• _PROBLEM DESCRIPTION_
Please print each entry below exactly as it reads.

• _SOURCE MATERIAL_

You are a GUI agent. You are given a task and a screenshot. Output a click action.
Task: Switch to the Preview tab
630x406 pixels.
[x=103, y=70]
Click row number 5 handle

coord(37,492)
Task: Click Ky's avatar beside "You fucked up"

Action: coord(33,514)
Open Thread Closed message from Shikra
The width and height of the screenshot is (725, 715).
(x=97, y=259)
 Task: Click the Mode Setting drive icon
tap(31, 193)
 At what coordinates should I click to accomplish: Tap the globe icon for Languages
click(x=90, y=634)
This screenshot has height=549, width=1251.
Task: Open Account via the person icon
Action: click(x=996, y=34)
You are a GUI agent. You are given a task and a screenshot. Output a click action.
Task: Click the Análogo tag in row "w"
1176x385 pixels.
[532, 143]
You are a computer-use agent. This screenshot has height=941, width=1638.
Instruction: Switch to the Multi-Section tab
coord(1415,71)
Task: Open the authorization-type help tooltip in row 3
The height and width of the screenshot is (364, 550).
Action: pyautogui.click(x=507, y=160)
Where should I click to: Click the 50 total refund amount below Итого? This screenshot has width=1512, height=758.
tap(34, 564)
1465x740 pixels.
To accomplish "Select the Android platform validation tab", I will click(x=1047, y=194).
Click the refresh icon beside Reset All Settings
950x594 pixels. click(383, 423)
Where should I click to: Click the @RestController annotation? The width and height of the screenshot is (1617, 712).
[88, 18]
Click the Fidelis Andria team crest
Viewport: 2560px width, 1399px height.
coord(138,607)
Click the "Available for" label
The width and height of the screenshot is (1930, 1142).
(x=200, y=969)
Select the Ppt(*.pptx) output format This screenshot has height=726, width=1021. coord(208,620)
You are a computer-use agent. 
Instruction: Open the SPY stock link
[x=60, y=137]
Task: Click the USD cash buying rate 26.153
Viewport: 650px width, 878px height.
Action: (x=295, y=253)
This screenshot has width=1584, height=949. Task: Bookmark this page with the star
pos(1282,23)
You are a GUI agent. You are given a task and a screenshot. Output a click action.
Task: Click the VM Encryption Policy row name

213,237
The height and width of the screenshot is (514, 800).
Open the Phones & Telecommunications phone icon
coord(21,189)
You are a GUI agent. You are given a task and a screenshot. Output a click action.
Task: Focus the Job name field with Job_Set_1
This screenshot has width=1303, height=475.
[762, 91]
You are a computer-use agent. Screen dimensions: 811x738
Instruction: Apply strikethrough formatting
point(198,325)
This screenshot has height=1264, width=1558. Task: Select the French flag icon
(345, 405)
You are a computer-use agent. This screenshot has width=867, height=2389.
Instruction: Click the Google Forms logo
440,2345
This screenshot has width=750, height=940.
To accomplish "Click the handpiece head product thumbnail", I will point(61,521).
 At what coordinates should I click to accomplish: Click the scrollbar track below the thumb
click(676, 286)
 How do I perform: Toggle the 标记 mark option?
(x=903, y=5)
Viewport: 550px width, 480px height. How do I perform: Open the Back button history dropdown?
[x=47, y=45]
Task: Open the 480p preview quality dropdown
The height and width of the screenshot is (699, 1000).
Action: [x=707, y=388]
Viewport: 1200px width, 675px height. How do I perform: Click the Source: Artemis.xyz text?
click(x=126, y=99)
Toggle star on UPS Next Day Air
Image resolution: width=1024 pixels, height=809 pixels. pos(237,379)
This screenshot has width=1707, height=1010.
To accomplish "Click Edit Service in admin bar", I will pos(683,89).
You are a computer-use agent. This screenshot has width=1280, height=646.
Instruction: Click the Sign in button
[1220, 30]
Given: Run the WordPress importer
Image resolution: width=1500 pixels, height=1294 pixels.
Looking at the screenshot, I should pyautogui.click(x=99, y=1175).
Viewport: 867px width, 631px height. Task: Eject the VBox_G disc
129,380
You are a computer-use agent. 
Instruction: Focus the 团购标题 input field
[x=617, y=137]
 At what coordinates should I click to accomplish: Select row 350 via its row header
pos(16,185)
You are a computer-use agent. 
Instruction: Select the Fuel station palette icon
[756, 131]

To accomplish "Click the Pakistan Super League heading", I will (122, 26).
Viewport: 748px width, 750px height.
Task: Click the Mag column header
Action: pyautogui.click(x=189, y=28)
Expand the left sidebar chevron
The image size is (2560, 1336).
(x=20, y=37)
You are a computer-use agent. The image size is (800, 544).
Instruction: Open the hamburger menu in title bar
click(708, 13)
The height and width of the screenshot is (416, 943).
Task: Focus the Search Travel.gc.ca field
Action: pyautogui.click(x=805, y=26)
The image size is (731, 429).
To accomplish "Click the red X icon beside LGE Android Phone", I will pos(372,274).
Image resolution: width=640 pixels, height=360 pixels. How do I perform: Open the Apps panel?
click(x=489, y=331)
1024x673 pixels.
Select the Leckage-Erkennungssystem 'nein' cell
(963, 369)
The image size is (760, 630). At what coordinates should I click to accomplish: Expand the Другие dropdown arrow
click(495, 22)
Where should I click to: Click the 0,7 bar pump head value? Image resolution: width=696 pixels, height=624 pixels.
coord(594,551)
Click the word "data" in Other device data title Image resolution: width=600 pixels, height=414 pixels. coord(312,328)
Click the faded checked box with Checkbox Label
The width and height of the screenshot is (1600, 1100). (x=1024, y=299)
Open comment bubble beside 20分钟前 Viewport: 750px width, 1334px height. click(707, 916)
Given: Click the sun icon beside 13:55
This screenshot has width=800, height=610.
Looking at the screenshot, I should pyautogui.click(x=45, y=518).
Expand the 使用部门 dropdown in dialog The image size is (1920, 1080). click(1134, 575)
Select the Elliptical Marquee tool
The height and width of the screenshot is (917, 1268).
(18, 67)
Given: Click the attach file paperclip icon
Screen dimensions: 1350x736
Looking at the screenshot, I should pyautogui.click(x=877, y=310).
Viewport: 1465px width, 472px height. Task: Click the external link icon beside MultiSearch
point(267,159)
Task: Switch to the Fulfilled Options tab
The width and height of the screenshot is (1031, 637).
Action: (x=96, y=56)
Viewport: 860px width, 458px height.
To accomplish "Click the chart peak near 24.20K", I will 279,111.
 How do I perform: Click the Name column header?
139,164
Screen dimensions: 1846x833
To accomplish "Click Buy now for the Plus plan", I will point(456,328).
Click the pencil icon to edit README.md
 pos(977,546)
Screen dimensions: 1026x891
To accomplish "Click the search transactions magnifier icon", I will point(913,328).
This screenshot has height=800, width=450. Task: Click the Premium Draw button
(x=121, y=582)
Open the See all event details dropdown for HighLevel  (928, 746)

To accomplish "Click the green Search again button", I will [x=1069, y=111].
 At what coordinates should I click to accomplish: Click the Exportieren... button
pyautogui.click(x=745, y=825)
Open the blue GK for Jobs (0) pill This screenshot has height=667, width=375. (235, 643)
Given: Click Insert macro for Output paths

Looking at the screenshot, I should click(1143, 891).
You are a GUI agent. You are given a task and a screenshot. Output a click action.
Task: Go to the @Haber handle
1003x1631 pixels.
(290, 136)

• _EXPECTED ANSWER_
You are a GUI agent. You are given a task and a screenshot. Output a click action.
Task: Switch to the Preview tab
630x406 pixels.
[x=103, y=70]
Click row number 5 handle

coord(37,492)
Task: Click Ky's avatar beside "You fucked up"

Action: coord(33,514)
Open Thread Closed message from Shikra
The width and height of the screenshot is (725, 715).
(x=97, y=259)
 Task: Click the Mode Setting drive icon
tap(31, 193)
 At what coordinates should I click to accomplish: Tap the globe icon for Languages
click(x=90, y=634)
This screenshot has height=549, width=1251.
Task: Open Account via the person icon
Action: click(x=996, y=34)
You are a GUI agent. You are given a task and a screenshot. Output a click action.
Task: Click the Análogo tag in row "w"
1176x385 pixels.
[532, 143]
You are a computer-use agent. This screenshot has height=941, width=1638.
Instruction: Switch to the Multi-Section tab
coord(1415,71)
Task: Open the authorization-type help tooltip in row 3
The height and width of the screenshot is (364, 550).
Action: pyautogui.click(x=507, y=160)
Where should I click to: Click the 50 total refund amount below Итого? This screenshot has width=1512, height=758.
tap(34, 564)
1465x740 pixels.
To accomplish "Select the Android platform validation tab", I will click(x=1047, y=194).
Click the refresh icon beside Reset All Settings
950x594 pixels. click(383, 423)
Where should I click to: Click the @RestController annotation? The width and height of the screenshot is (1617, 712).
[88, 18]
Click the Fidelis Andria team crest
Viewport: 2560px width, 1399px height.
coord(138,607)
Click the "Available for" label
The width and height of the screenshot is (1930, 1142).
(x=200, y=969)
Select the Ppt(*.pptx) output format This screenshot has height=726, width=1021. coord(208,620)
You are a computer-use agent. 
Instruction: Open the SPY stock link
[x=60, y=137]
Task: Click the USD cash buying rate 26.153
Viewport: 650px width, 878px height.
Action: (x=295, y=253)
This screenshot has width=1584, height=949. Task: Bookmark this page with the star
pos(1282,23)
You are a GUI agent. You are given a task and a screenshot. Output a click action.
Task: Click the VM Encryption Policy row name

213,237
The height and width of the screenshot is (514, 800).
Open the Phones & Telecommunications phone icon
coord(21,189)
You are a GUI agent. You are given a task and a screenshot. Output a click action.
Task: Focus the Job name field with Job_Set_1
This screenshot has width=1303, height=475.
[762, 91]
You are a computer-use agent. Screen dimensions: 811x738
Instruction: Apply strikethrough formatting
point(198,325)
This screenshot has height=1264, width=1558. Task: Select the French flag icon
(345, 405)
You are a computer-use agent. This screenshot has width=867, height=2389.
Instruction: Click the Google Forms logo
440,2345
This screenshot has width=750, height=940.
To accomplish "Click the handpiece head product thumbnail", I will point(61,521).
 At what coordinates should I click to accomplish: Click the scrollbar track below the thumb
click(676, 286)
 How do I perform: Toggle the 标记 mark option?
(x=903, y=5)
Viewport: 550px width, 480px height. How do I perform: Open the Back button history dropdown?
[x=47, y=45]
Task: Open the 480p preview quality dropdown
The height and width of the screenshot is (699, 1000).
Action: [x=707, y=388]
Viewport: 1200px width, 675px height. How do I perform: Click the Source: Artemis.xyz text?
click(x=126, y=99)
Toggle star on UPS Next Day Air
Image resolution: width=1024 pixels, height=809 pixels. pos(237,379)
This screenshot has width=1707, height=1010.
To accomplish "Click Edit Service in admin bar", I will pos(683,89).
You are a computer-use agent. This screenshot has width=1280, height=646.
Instruction: Click the Sign in button
[1220, 30]
Given: Run the WordPress importer
Image resolution: width=1500 pixels, height=1294 pixels.
Looking at the screenshot, I should pyautogui.click(x=99, y=1175).
Viewport: 867px width, 631px height. Task: Eject the VBox_G disc
129,380
You are a computer-use agent. 
Instruction: Focus the 团购标题 input field
[x=617, y=137]
 At what coordinates should I click to accomplish: Select row 350 via its row header
pos(16,185)
You are a computer-use agent. 
Instruction: Select the Fuel station palette icon
[756, 131]

To accomplish "Click the Pakistan Super League heading", I will (122, 26).
Viewport: 748px width, 750px height.
Task: Click the Mag column header
Action: pyautogui.click(x=189, y=28)
Expand the left sidebar chevron
The image size is (2560, 1336).
(x=20, y=37)
You are a computer-use agent. The image size is (800, 544).
Instruction: Open the hamburger menu in title bar
click(708, 13)
The height and width of the screenshot is (416, 943).
Task: Focus the Search Travel.gc.ca field
Action: pyautogui.click(x=805, y=26)
The image size is (731, 429).
To accomplish "Click the red X icon beside LGE Android Phone", I will pos(372,274).
Image resolution: width=640 pixels, height=360 pixels. How do I perform: Open the Apps panel?
click(x=489, y=331)
1024x673 pixels.
Select the Leckage-Erkennungssystem 'nein' cell
(963, 369)
The image size is (760, 630). At what coordinates should I click to accomplish: Expand the Другие dropdown arrow
click(495, 22)
Where should I click to: Click the 0,7 bar pump head value? Image resolution: width=696 pixels, height=624 pixels.
coord(594,551)
Click the word "data" in Other device data title Image resolution: width=600 pixels, height=414 pixels. coord(312,328)
Click the faded checked box with Checkbox Label
The width and height of the screenshot is (1600, 1100). (x=1024, y=299)
Open comment bubble beside 20分钟前 Viewport: 750px width, 1334px height. click(707, 916)
Given: Click the sun icon beside 13:55
This screenshot has width=800, height=610.
Looking at the screenshot, I should pyautogui.click(x=45, y=518).
Expand the 使用部门 dropdown in dialog The image size is (1920, 1080). click(1134, 575)
Select the Elliptical Marquee tool
The height and width of the screenshot is (917, 1268).
(18, 67)
Given: Click the attach file paperclip icon
Screen dimensions: 1350x736
Looking at the screenshot, I should pyautogui.click(x=877, y=310).
Viewport: 1465px width, 472px height. Task: Click the external link icon beside MultiSearch
point(267,159)
Task: Switch to the Fulfilled Options tab
The width and height of the screenshot is (1031, 637).
Action: (x=96, y=56)
Viewport: 860px width, 458px height.
To accomplish "Click the chart peak near 24.20K", I will 279,111.
 How do I perform: Click the Name column header?
139,164
Screen dimensions: 1846x833
To accomplish "Click Buy now for the Plus plan", I will point(456,328).
Click the pencil icon to edit README.md
 pos(977,546)
Screen dimensions: 1026x891
To accomplish "Click the search transactions magnifier icon", I will point(913,328).
This screenshot has height=800, width=450. Task: Click the Premium Draw button
(x=121, y=582)
Open the See all event details dropdown for HighLevel  (928, 746)

To accomplish "Click the green Search again button", I will [x=1069, y=111].
 At what coordinates should I click to accomplish: Click the Exportieren... button
pyautogui.click(x=745, y=825)
Open the blue GK for Jobs (0) pill This screenshot has height=667, width=375. (235, 643)
Given: Click Insert macro for Output paths

Looking at the screenshot, I should click(1143, 891).
You are a GUI agent. You are given a task and a screenshot. Output a click action.
Task: Go to the @Haber handle
1003x1631 pixels.
(290, 136)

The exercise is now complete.